The challenge is to use the information on the 25 to 30 million domains Cisco knows to learn about the other 180 million domains. Sometimes some of these domains are linked.

Cisco is analyzing IP addresses, registrars and domain names and servers looking for connections.

graph visualisation of 2 attack domains — Graph visualization representing the connections between two attack domains

The example above comes from an investigation Cisco conducted on a real cyber attack involving two domains : neonbilisim.com and bedircati.com.

The graph visualization shows what the two suspicious domains are connected to. We can see :

23 domains (light blue) ;
3 name servers (pink) ;
2 IP addresses (green) ;
1 registrar (orange) ;

The outer circle color denotes the reputation. Dark green means a very positive reputation and bright red a very negative reputation. Oval nodes represent data proprietary to Cisco and circles indicate open source data.
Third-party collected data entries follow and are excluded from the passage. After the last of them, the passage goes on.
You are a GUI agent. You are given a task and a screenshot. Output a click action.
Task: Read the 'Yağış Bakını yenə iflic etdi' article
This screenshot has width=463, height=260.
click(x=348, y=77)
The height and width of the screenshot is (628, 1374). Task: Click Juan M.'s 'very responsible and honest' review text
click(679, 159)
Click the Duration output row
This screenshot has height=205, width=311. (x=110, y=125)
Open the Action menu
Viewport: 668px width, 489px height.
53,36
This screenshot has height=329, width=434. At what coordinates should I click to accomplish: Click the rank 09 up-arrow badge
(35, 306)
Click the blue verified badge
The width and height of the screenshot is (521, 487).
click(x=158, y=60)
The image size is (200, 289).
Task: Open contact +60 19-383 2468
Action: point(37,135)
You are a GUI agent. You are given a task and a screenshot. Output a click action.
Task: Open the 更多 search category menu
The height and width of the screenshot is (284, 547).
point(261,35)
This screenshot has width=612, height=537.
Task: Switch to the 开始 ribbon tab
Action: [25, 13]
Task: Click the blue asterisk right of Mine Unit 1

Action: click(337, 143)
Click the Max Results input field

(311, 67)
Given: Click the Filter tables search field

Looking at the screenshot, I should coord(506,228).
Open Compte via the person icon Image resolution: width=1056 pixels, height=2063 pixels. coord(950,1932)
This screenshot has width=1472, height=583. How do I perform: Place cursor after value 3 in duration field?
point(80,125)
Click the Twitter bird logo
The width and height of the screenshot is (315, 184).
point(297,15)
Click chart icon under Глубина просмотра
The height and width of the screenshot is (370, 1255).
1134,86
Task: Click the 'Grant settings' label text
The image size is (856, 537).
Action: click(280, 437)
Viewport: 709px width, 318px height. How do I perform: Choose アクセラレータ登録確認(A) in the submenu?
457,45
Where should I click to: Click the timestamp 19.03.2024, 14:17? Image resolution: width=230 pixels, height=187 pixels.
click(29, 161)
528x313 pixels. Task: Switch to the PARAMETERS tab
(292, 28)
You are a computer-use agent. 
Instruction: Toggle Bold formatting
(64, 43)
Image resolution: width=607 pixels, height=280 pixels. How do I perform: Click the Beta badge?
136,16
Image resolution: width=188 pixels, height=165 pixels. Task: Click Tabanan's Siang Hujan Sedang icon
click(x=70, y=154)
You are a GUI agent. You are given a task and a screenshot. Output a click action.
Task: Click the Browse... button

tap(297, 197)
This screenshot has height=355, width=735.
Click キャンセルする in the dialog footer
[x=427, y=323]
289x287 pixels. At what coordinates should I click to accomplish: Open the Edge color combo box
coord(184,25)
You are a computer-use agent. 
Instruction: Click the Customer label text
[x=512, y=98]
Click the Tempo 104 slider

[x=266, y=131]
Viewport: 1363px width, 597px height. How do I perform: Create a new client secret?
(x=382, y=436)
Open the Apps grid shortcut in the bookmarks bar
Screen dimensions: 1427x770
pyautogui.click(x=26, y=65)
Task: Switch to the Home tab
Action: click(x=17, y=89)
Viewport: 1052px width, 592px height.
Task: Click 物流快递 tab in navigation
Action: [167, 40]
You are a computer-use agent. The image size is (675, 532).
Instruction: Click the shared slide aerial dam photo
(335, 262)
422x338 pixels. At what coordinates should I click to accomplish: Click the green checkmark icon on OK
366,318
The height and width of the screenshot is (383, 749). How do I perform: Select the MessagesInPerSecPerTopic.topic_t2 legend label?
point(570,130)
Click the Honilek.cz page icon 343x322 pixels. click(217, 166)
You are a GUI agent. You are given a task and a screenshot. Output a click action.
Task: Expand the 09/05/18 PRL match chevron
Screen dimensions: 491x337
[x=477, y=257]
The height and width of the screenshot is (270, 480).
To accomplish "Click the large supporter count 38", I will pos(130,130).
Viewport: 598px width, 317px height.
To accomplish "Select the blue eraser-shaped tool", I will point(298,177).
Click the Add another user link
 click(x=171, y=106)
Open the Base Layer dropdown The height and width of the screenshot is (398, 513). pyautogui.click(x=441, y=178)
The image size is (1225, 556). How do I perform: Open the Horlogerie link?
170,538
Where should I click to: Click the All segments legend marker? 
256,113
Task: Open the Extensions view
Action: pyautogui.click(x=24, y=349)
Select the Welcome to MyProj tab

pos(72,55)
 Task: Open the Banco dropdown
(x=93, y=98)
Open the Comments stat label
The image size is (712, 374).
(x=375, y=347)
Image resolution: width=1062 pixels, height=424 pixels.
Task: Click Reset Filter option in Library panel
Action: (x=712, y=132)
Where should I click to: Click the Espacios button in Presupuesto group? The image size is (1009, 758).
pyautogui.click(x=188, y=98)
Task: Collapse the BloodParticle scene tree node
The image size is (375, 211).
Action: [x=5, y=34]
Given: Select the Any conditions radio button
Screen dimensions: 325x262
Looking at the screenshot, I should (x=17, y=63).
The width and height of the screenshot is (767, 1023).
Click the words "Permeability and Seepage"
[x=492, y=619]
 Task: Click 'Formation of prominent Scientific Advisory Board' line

Using graph analytics, Cisco can use the two domains to discover a series of new suspicious domains that were part of the 180 million unknown domains. These domains have not (yet) engaged in cyber attacks but they are deeply associated with two very bad apples. Instead of waiting for them to be used, the graph analysis make it possible to classify them preemptively as suspicious.

With a tool like Linkurious or a graph database, this analysis is simply a matter of one query.

How does Cisco achieve these results?

Cisco uses MapR Technologies implementation of Hadoop because of its HBase performance. This runs on a 60-node, 1,000-core Hadoop cluster. Cisco also uses a few graph technologies like GraphLab (a machine learning solution specialized in graph data), Titan (an open-source graph database) and Faunus (an open-source graph analytics engine).

cisco_security — The Hadoop stack of Cisco for cyber security

Cyber security is a good example of a domain where graph technologies have a powerful impact. To identify potential threats in big data, companies like Cisco leverage graph analytics and graph visualization…with real benefits.